A cloned library of large, random embryonic human DNA fragments was constructed and screened for β-globin sequences using the cloned human β-globin cDNA plasmid pJW102 (Wilson et al., 1978) as a hybridization probe. Two independent clones were obtained and then characterized by restriction endonuclease cleavage analysis, hybridization experiments and partial DNA sequencing. Each of the clones carries both the adult δ- and β-globin genes. The two genes are separated by approximately 5.4 kilobases (kb) of DNA and their orientation with respect to the direction of transcription is 5′-δ-β-3′. Both the δ-and β-globin genes contain a large noncoding intervening sequence (950 and 900 bp, respectively) located between the codons for amino acids 104 (arginine) and 105 (leucine).

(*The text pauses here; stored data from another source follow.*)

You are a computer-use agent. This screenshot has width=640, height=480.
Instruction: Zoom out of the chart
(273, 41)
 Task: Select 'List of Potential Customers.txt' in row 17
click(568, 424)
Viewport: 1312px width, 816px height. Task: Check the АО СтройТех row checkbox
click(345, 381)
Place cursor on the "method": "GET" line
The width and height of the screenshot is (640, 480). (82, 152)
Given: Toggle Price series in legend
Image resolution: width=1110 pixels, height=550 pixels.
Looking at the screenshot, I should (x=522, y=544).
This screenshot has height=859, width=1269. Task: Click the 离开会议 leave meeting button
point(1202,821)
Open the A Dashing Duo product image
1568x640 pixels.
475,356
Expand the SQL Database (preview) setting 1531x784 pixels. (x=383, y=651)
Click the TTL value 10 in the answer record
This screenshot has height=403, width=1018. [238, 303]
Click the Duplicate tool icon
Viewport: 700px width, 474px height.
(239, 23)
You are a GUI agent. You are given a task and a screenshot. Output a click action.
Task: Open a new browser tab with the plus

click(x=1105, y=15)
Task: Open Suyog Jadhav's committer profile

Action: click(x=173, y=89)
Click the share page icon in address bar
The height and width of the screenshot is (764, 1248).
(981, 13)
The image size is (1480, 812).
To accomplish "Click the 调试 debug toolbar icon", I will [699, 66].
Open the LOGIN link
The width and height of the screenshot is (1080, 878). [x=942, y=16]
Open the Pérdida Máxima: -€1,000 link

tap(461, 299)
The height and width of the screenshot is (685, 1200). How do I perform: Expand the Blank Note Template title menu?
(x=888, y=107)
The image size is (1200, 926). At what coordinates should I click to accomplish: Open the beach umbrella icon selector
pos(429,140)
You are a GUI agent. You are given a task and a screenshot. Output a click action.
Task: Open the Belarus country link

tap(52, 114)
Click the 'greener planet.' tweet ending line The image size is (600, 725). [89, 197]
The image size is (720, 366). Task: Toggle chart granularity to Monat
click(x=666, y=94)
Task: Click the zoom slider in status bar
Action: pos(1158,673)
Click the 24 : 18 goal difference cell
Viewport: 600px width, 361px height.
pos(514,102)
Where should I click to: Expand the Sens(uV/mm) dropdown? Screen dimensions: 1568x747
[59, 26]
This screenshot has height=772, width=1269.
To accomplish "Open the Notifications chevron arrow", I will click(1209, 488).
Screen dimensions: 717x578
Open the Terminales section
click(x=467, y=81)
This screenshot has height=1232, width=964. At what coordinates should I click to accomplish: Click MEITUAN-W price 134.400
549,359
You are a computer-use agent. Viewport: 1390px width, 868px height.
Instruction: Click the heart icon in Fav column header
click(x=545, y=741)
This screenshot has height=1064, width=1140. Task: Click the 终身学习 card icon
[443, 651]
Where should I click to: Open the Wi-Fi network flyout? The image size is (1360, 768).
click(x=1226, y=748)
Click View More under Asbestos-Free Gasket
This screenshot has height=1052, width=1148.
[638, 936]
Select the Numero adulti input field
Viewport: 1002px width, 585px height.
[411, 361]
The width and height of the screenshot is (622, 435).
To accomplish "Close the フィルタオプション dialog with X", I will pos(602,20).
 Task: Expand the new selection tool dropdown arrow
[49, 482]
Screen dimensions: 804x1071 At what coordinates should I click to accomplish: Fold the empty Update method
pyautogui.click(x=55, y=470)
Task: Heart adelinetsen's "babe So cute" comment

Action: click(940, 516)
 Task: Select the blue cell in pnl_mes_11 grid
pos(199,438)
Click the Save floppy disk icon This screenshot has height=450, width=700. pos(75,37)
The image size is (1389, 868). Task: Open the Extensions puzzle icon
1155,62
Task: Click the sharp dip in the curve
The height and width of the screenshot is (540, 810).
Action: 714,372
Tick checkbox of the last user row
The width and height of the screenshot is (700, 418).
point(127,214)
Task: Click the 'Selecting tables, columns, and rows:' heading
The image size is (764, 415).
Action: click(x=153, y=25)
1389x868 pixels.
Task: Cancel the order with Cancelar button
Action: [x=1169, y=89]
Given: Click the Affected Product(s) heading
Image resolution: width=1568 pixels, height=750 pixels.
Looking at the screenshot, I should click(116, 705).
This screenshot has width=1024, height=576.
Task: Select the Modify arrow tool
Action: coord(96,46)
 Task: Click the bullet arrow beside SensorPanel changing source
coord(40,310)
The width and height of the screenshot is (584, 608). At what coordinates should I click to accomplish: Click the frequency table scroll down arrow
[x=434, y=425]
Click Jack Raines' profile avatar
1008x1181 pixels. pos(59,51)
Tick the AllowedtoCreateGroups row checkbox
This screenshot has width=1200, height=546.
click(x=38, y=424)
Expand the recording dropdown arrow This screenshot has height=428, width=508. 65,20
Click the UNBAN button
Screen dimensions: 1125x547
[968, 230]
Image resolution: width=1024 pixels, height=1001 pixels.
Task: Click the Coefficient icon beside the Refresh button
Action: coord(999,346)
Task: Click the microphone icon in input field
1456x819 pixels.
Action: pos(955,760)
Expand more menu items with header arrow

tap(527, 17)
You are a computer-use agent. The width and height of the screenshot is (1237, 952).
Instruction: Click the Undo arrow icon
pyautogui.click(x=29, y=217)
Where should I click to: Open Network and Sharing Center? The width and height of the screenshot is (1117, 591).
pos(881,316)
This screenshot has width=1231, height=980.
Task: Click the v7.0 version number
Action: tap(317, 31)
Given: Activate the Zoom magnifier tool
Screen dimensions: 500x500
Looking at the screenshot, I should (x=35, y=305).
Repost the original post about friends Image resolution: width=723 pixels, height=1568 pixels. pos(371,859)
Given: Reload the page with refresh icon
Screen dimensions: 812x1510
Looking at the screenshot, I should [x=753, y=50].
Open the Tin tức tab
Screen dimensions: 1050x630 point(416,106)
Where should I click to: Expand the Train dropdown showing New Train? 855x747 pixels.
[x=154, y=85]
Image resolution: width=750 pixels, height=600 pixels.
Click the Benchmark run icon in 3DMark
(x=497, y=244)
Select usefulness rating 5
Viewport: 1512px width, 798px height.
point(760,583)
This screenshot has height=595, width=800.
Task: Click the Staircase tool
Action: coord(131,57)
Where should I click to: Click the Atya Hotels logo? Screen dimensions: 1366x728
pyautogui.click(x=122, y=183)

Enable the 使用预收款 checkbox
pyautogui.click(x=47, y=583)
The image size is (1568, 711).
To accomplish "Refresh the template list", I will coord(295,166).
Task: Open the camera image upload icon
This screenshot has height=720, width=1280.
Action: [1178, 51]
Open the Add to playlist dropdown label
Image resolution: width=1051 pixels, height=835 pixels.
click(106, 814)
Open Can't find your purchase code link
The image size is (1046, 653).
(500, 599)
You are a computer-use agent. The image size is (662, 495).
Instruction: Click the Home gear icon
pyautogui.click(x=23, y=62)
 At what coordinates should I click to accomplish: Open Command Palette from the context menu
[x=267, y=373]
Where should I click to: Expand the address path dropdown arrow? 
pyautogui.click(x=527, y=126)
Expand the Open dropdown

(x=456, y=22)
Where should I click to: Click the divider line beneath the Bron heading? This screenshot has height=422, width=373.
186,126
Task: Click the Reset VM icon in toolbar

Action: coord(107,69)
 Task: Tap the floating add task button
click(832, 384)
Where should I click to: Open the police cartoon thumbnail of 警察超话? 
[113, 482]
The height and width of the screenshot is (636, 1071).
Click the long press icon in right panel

Although the location of the large intervening sequence within the coding regions of the two genes is identical, the two noncoding sequences bear little sequence homology. A second, smaller intervening sequence similar to that found in other mammalian β-globin genes was detected near the 5′ end of the human β-globin gene. The two independently isolated β-globin clones differ from each other by the presence of a Pst I restriction enzyme cleavage site within the large intervening sequence of the δ-globin gene of one of the clones. This suggests that the human DNA carried in the two clones was derived from two homologous chromosomes which were heterozygous for the Pst I restriction enzyme recognition sequence.